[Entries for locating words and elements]

·····

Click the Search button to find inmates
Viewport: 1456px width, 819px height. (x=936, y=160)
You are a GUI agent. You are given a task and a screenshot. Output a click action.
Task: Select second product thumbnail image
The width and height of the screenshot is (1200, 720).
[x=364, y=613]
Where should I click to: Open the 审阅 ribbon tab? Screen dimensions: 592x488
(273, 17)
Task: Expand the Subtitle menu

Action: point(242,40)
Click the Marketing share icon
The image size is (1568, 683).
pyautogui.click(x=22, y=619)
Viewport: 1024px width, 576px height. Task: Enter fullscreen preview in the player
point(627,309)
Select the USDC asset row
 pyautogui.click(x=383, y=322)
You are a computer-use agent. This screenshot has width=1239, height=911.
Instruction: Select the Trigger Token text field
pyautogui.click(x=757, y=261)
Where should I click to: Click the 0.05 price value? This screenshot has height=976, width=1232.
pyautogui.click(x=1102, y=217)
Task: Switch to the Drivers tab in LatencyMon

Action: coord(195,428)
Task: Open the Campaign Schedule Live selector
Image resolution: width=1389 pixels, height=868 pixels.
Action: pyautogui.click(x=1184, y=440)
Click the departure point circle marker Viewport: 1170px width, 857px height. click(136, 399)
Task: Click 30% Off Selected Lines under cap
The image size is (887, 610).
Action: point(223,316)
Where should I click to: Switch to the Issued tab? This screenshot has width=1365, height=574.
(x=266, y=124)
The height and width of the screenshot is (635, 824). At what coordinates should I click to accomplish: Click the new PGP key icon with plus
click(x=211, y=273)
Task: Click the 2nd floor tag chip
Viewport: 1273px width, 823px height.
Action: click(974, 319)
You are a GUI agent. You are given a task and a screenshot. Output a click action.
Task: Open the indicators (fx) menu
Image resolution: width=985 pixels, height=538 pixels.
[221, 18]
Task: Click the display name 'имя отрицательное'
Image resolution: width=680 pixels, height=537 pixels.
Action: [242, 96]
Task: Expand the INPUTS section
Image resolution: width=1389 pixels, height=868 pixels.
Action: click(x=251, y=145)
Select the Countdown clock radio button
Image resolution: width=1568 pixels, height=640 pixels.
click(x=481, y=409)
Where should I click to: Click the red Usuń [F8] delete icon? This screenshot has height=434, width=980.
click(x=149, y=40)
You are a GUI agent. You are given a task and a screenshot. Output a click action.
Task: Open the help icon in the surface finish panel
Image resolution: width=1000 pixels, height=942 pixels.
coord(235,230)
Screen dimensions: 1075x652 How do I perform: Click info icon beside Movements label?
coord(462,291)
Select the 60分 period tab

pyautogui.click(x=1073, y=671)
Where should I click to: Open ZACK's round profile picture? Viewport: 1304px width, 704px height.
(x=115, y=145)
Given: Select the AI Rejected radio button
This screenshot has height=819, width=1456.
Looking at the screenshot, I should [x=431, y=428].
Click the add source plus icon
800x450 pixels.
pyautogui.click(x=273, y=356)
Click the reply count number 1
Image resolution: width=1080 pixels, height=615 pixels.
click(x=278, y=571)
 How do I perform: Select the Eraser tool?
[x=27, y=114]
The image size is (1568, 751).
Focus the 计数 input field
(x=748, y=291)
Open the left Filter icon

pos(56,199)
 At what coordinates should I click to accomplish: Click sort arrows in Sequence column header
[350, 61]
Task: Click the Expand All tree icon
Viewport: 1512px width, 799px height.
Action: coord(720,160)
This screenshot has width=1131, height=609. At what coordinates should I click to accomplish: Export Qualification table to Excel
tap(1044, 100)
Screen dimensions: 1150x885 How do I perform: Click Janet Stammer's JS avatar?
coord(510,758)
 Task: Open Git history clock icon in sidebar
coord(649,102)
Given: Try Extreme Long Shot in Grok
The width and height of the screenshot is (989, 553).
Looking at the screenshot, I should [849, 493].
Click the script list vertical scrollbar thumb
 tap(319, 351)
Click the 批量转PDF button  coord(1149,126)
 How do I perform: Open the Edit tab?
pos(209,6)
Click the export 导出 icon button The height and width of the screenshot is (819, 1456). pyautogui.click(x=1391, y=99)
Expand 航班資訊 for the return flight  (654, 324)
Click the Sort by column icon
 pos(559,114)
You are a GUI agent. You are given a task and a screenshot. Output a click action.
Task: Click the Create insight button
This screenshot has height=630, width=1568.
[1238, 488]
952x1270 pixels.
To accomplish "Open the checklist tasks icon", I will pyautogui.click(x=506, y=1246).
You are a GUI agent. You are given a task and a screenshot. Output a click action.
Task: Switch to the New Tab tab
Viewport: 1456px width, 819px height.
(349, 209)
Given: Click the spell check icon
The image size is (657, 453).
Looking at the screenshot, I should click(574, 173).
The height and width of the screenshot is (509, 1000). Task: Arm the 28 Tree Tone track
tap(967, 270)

·····

§ Task details
Please rewrite all the records above, changing every "GUI agent" to "screen agent" and leaving everything else unchanged.

§ Worked solution
Click the Search button to find inmates
Viewport: 1456px width, 819px height. (x=936, y=160)
You are a screen agent. You are given a task and a screenshot. Output a click action.
Task: Select second product thumbnail image
The width and height of the screenshot is (1200, 720).
[x=364, y=613]
Where should I click to: Open the 审阅 ribbon tab? Screen dimensions: 592x488
(273, 17)
Task: Expand the Subtitle menu

Action: point(242,40)
Click the Marketing share icon
The image size is (1568, 683).
pyautogui.click(x=22, y=619)
Viewport: 1024px width, 576px height. Task: Enter fullscreen preview in the player
point(627,309)
Select the USDC asset row
 pyautogui.click(x=383, y=322)
You are a computer-use agent. This screenshot has width=1239, height=911.
Instruction: Select the Trigger Token text field
pyautogui.click(x=757, y=261)
Where should I click to: Click the 0.05 price value? This screenshot has height=976, width=1232.
pyautogui.click(x=1102, y=217)
Task: Switch to the Drivers tab in LatencyMon

Action: coord(195,428)
Task: Open the Campaign Schedule Live selector
Image resolution: width=1389 pixels, height=868 pixels.
Action: pyautogui.click(x=1184, y=440)
Click the departure point circle marker Viewport: 1170px width, 857px height. click(136, 399)
Task: Click 30% Off Selected Lines under cap
The image size is (887, 610).
Action: point(223,316)
Where should I click to: Switch to the Issued tab? This screenshot has width=1365, height=574.
(x=266, y=124)
The height and width of the screenshot is (635, 824). At what coordinates should I click to accomplish: Click the new PGP key icon with plus
click(x=211, y=273)
Task: Click the 2nd floor tag chip
Viewport: 1273px width, 823px height.
Action: click(974, 319)
You are a screen agent. You are given a task and a screenshot. Output a click action.
Task: Open the indicators (fx) menu
Image resolution: width=985 pixels, height=538 pixels.
[221, 18]
Task: Click the display name 'имя отрицательное'
Image resolution: width=680 pixels, height=537 pixels.
Action: [242, 96]
Task: Expand the INPUTS section
Image resolution: width=1389 pixels, height=868 pixels.
Action: click(x=251, y=145)
Select the Countdown clock radio button
Image resolution: width=1568 pixels, height=640 pixels.
click(x=481, y=409)
Where should I click to: Click the red Usuń [F8] delete icon? This screenshot has height=434, width=980.
click(x=149, y=40)
You are a screen agent. You are given a task and a screenshot. Output a click action.
Task: Open the help icon in the surface finish panel
Image resolution: width=1000 pixels, height=942 pixels.
coord(235,230)
Screen dimensions: 1075x652 How do I perform: Click info icon beside Movements label?
coord(462,291)
Select the 60分 period tab

pyautogui.click(x=1073, y=671)
Where should I click to: Open ZACK's round profile picture? Viewport: 1304px width, 704px height.
(x=115, y=145)
Given: Select the AI Rejected radio button
This screenshot has height=819, width=1456.
Looking at the screenshot, I should [x=431, y=428].
Click the add source plus icon
800x450 pixels.
pyautogui.click(x=273, y=356)
Click the reply count number 1
Image resolution: width=1080 pixels, height=615 pixels.
click(x=278, y=571)
 How do I perform: Select the Eraser tool?
[x=27, y=114]
The image size is (1568, 751).
Focus the 计数 input field
(x=748, y=291)
Open the left Filter icon

pos(56,199)
 At what coordinates should I click to accomplish: Click sort arrows in Sequence column header
[350, 61]
Task: Click the Expand All tree icon
Viewport: 1512px width, 799px height.
Action: coord(720,160)
This screenshot has width=1131, height=609. At what coordinates should I click to accomplish: Export Qualification table to Excel
tap(1044, 100)
Screen dimensions: 1150x885 How do I perform: Click Janet Stammer's JS avatar?
coord(510,758)
 Task: Open Git history clock icon in sidebar
coord(649,102)
Given: Try Extreme Long Shot in Grok
The width and height of the screenshot is (989, 553).
Looking at the screenshot, I should [849, 493].
Click the script list vertical scrollbar thumb
 tap(319, 351)
Click the 批量转PDF button  coord(1149,126)
 How do I perform: Open the Edit tab?
pos(209,6)
Click the export 导出 icon button The height and width of the screenshot is (819, 1456). pyautogui.click(x=1391, y=99)
Expand 航班資訊 for the return flight  (654, 324)
Click the Sort by column icon
 pos(559,114)
You are a screen agent. You are given a task and a screenshot. Output a click action.
Task: Click the Create insight button
This screenshot has height=630, width=1568.
[1238, 488]
952x1270 pixels.
To accomplish "Open the checklist tasks icon", I will pyautogui.click(x=506, y=1246).
You are a screen agent. You are given a task and a screenshot. Output a click action.
Task: Switch to the New Tab tab
Viewport: 1456px width, 819px height.
(349, 209)
Given: Click the spell check icon
The image size is (657, 453).
Looking at the screenshot, I should click(574, 173).
The height and width of the screenshot is (509, 1000). Task: Arm the 28 Tree Tone track
tap(967, 270)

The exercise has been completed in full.